BCP duo hire DBRS, Totta did so from stronger position
Wednesday, 29 February 2012
DBRS has rated two more Portuguese covered bond programmes, those of BCP and subsidiary Banco de Investimento Imobiliário, while an official at Santander Totta, whose programme was rated by DBRS on Monday, spoke to The Covered Bond Report about the move.
The mortgage covered bond programmes of Banco Comercial Português (BCP) and Banco de Investimento Imobiliário (BII) were assigned ratings of A (low) by DRBS. The rating agency said that the ratings are based on these factors including: the covered bonds being senior unsecured direct deposit obligations of BCP, which is rated BBB (low) with negative trends; Portuguese covered bond laws; a DBRS legal and structuring framework assessment of “adequate”; DBRS’s cover pool credit assessments of BBB (high) for BCP and BB (high) for BII; committed overcollateralisation levels of 24.1%; BCP’s capabilities with respect to origination (in the case of the BCP programme), and servicing of the cover pool; and the credit quality of the collateral and structural features of the programme (extendible maturity and collateral eligibility criteria).
The ratings take DBRS’s ratings of European covered bond programmes to four, all in Portugal, after it rated a Santander Totta programme on Monday and a Caixa Económica Montepio Geral programme in December.

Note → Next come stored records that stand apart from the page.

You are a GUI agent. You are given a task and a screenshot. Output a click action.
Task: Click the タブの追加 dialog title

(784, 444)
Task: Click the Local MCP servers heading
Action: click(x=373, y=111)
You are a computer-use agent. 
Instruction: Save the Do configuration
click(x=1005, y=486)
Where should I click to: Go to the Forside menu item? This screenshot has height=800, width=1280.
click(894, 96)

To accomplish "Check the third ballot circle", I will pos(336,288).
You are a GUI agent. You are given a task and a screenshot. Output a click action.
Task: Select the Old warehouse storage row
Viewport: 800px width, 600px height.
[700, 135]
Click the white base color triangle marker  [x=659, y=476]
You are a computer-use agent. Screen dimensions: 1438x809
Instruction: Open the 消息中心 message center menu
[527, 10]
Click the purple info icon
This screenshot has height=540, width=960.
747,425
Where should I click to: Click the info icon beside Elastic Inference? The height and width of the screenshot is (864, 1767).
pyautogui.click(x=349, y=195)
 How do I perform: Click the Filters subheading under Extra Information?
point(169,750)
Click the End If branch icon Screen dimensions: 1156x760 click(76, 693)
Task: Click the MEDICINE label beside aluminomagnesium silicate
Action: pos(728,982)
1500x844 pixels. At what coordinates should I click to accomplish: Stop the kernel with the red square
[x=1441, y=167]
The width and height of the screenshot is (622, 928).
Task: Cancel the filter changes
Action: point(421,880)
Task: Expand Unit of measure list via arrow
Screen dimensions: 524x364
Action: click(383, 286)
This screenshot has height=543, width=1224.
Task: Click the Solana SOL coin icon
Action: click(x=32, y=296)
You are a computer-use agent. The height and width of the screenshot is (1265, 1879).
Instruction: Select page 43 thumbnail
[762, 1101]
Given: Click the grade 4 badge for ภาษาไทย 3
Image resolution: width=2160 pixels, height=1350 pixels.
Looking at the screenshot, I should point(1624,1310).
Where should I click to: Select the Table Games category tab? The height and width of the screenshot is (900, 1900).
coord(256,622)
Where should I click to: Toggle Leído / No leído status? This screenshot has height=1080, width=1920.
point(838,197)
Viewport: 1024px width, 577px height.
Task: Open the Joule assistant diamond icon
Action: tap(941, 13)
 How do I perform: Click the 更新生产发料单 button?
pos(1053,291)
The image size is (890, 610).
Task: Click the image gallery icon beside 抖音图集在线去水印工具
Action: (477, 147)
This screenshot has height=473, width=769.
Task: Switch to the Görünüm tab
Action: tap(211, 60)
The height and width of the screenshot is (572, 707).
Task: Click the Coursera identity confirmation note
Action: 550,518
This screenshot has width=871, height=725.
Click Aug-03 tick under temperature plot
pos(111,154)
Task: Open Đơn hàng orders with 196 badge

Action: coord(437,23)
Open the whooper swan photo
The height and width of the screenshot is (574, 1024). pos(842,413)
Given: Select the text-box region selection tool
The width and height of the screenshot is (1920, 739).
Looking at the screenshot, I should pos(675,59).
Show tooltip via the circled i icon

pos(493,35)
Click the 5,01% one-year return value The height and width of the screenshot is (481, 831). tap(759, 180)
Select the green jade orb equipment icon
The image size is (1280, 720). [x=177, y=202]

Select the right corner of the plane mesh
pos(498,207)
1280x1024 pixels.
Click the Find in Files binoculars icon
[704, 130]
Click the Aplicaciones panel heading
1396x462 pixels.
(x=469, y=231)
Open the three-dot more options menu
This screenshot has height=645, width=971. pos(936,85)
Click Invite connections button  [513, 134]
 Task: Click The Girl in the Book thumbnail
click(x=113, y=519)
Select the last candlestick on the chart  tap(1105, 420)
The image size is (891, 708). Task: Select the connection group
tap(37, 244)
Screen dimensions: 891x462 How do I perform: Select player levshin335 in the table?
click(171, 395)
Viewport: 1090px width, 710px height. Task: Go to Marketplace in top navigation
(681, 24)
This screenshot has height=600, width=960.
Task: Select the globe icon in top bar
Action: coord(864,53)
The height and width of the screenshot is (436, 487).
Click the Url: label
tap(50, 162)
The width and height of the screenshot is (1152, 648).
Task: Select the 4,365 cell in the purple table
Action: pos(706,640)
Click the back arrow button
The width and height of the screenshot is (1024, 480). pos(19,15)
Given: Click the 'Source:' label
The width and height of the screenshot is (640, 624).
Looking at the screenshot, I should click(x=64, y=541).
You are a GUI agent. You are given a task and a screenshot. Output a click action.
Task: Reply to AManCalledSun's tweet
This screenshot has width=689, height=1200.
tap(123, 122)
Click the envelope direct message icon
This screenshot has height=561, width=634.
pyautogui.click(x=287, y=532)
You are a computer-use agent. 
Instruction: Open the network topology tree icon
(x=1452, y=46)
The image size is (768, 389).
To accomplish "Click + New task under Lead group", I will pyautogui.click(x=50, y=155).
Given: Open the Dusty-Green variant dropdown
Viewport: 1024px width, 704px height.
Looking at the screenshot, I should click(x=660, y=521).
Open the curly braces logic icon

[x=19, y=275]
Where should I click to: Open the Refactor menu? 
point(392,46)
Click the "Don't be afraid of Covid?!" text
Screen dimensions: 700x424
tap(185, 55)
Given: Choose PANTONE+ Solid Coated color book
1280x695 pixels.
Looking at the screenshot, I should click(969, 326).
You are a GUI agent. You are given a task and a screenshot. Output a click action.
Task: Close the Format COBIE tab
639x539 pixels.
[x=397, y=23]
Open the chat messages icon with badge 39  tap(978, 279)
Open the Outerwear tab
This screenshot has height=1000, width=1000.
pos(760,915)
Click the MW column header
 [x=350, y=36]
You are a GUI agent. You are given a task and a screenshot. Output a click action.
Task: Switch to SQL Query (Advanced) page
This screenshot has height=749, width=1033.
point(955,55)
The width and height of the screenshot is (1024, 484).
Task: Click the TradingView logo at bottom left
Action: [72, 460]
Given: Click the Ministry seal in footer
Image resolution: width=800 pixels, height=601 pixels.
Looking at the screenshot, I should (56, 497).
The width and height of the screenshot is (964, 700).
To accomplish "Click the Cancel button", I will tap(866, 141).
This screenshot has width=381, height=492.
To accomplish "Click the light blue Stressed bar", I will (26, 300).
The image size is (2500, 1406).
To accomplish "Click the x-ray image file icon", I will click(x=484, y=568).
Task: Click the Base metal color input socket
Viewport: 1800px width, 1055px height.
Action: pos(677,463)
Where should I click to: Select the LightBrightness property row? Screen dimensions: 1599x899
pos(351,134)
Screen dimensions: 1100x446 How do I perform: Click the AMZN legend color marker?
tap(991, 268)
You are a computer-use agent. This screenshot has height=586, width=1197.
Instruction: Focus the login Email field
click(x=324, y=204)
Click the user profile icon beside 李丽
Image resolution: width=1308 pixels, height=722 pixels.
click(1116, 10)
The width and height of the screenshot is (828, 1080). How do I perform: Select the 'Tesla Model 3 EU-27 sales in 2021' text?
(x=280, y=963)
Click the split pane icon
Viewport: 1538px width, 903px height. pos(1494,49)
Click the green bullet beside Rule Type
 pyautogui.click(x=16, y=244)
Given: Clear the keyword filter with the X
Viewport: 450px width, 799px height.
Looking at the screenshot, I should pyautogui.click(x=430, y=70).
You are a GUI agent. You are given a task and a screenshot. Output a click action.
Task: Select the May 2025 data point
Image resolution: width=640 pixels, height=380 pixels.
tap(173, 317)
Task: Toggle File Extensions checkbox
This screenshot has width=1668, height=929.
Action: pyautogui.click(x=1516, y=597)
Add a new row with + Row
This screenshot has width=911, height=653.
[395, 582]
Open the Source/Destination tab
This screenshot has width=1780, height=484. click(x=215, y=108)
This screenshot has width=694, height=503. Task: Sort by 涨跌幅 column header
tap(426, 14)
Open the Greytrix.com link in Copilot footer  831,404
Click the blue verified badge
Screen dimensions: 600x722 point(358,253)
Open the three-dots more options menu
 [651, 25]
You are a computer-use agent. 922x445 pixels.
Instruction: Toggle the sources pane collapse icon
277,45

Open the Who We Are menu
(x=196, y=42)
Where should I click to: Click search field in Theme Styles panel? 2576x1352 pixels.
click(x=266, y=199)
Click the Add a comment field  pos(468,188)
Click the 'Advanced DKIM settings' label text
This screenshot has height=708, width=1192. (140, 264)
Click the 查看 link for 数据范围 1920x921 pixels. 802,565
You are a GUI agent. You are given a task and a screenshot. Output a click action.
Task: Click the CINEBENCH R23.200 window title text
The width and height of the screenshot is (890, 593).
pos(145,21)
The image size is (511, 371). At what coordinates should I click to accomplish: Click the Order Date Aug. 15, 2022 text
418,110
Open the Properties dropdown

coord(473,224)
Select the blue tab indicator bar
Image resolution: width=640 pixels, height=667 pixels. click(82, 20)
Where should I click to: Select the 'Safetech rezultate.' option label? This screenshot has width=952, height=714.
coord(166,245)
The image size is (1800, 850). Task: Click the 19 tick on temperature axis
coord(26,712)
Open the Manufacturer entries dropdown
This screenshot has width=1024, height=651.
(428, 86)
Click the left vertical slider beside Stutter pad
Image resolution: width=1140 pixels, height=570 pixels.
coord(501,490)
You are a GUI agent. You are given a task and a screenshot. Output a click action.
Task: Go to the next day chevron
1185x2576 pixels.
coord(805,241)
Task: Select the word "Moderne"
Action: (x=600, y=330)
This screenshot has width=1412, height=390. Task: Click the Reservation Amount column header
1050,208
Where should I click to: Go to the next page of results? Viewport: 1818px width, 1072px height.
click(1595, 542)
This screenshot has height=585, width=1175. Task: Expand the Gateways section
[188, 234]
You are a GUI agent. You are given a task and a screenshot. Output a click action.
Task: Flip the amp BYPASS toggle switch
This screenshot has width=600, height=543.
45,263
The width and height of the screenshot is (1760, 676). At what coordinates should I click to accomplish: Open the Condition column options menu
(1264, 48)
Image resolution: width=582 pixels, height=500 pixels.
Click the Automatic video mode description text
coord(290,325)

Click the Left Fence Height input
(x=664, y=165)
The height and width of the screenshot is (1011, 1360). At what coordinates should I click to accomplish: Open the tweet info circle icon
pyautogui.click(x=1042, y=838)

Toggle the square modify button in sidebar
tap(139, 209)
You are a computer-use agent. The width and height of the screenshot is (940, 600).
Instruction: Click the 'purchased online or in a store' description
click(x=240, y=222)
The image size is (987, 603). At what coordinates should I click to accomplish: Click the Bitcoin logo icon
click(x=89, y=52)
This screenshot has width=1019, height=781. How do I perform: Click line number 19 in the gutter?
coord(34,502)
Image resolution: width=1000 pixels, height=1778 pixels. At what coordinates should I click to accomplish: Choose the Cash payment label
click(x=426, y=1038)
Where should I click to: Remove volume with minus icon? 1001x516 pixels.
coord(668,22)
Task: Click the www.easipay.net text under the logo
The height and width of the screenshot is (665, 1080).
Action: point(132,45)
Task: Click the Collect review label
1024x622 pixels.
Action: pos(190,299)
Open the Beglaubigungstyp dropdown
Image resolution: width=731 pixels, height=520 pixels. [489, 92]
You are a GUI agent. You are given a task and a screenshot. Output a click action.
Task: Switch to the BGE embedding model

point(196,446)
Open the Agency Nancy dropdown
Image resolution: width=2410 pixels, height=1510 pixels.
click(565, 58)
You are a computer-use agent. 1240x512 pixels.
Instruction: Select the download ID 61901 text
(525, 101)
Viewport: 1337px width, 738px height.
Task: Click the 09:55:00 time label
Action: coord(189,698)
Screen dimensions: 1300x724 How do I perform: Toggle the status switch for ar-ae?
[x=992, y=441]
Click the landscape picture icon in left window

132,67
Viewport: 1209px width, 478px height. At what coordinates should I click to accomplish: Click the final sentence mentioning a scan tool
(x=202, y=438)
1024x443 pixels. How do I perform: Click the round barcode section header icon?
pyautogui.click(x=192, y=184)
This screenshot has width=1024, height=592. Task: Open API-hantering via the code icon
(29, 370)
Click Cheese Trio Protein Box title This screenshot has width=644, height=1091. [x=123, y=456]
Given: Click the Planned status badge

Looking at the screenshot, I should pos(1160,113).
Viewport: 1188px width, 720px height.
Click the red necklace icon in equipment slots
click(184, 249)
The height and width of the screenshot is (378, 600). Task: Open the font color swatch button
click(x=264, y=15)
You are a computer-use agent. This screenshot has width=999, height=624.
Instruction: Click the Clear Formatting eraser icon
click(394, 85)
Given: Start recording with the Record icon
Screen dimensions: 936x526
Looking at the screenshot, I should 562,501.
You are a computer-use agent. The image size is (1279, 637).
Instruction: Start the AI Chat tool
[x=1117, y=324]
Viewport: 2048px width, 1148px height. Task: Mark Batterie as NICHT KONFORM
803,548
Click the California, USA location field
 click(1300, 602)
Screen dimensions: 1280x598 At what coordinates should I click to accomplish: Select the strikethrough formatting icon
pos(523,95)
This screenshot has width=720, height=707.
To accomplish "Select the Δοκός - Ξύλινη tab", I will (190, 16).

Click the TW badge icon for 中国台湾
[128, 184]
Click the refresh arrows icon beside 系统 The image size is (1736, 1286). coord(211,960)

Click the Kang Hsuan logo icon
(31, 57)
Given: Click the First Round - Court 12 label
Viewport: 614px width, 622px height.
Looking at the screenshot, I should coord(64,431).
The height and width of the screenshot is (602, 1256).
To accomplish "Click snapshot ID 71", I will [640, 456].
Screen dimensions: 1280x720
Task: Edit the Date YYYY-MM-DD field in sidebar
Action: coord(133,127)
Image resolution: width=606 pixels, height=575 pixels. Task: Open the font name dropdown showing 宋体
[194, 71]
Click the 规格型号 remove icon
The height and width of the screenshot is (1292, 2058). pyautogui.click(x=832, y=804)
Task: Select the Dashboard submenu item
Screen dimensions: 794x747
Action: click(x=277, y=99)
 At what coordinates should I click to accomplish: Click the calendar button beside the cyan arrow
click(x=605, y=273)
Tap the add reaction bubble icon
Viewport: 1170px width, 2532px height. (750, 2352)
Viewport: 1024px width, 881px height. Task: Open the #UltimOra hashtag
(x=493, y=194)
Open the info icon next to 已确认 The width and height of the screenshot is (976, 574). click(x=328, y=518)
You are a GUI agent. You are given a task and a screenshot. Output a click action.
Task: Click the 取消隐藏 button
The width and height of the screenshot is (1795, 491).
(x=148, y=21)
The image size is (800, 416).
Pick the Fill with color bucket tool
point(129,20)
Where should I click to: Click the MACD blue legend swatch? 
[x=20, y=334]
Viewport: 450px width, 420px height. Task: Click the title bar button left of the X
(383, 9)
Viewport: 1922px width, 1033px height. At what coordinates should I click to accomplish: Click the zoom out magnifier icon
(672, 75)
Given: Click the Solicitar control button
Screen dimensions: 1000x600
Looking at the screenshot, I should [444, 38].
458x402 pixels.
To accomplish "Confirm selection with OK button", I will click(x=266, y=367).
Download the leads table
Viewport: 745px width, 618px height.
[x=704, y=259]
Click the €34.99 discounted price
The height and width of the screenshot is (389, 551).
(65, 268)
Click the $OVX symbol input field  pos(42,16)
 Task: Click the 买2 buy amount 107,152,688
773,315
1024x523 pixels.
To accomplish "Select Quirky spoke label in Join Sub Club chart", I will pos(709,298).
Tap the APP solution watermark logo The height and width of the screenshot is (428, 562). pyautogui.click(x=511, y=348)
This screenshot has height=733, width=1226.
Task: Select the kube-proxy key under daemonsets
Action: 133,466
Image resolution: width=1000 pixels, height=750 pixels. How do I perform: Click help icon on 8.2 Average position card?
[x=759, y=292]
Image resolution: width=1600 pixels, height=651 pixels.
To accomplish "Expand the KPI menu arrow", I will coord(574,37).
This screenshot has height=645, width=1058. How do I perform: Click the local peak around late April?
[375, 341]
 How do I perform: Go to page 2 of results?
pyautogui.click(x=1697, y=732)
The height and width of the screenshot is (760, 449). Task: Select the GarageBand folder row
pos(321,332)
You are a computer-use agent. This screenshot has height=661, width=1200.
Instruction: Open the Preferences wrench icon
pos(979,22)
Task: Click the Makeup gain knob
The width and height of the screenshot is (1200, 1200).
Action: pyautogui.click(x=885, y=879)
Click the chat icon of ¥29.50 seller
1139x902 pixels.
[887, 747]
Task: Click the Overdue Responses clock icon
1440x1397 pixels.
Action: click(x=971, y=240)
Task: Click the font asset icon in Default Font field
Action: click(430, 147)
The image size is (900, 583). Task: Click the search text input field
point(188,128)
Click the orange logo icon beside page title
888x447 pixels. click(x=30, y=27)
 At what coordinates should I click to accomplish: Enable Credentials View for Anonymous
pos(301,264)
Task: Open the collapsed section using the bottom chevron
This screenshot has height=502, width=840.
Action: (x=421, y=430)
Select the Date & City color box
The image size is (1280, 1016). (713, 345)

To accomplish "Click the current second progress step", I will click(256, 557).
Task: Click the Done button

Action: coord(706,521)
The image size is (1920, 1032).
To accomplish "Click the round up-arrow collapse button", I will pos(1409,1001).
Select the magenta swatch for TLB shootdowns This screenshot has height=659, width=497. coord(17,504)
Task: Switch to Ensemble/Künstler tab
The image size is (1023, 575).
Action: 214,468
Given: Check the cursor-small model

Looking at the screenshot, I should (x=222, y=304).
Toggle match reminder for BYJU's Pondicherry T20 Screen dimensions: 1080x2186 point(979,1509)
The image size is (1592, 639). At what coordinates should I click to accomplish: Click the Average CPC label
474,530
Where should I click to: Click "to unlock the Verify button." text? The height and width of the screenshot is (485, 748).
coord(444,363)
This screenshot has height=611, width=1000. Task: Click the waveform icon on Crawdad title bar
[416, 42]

Access to European Central Bank funding via retained covered bonds has been under threat for most Portuguese issuers as their covered bond ratings have been on the cusp of being downgraded to junk. An official at Montepio told The CBR at the time it gained its DBRS A (low) rating that this had been sought to help it maintain access to ECB funding, with its covered bonds at the time being rated Baa3/BBB- by Moody’s and Fitch.
Santander Totta, which was assigned its A (high) rating on Monday, is in a different position as its covered bonds were already rated higher than those of its peers.
“When we started working on the rating with DBRS, we had all our ratings in the same single-A range from the other rating agencies,” Hugo Albuquerque, director with responsibility for funding at Santander Totta, told The CBR, “although our covered bonds have since been recently downgraded by Moody’s to Baa1 as a result of the downgrade of the Republic of Portugal.
“We are keeping the other rating agencies,” he added.
He said that the new rating of Santander Totta’s covered bonds comes alongside other DBRS ratings for the bank.
“We wanted to get also a rating from DBRS as we already have done so in some securitisations,” he said, “and we are working on long term and short term ratings with them. It therefore made sense to have this rating from them, too.”
Albuquerque said that he was well impressed with DBRS’s work, despite the rating agency being a newcomer to the covered bond market.
“With investors, they will probably need some more time to be considered,” he added.
The Covered Bond Report understands that DBRS is working on further programmes that will broaden its coverage in Europe.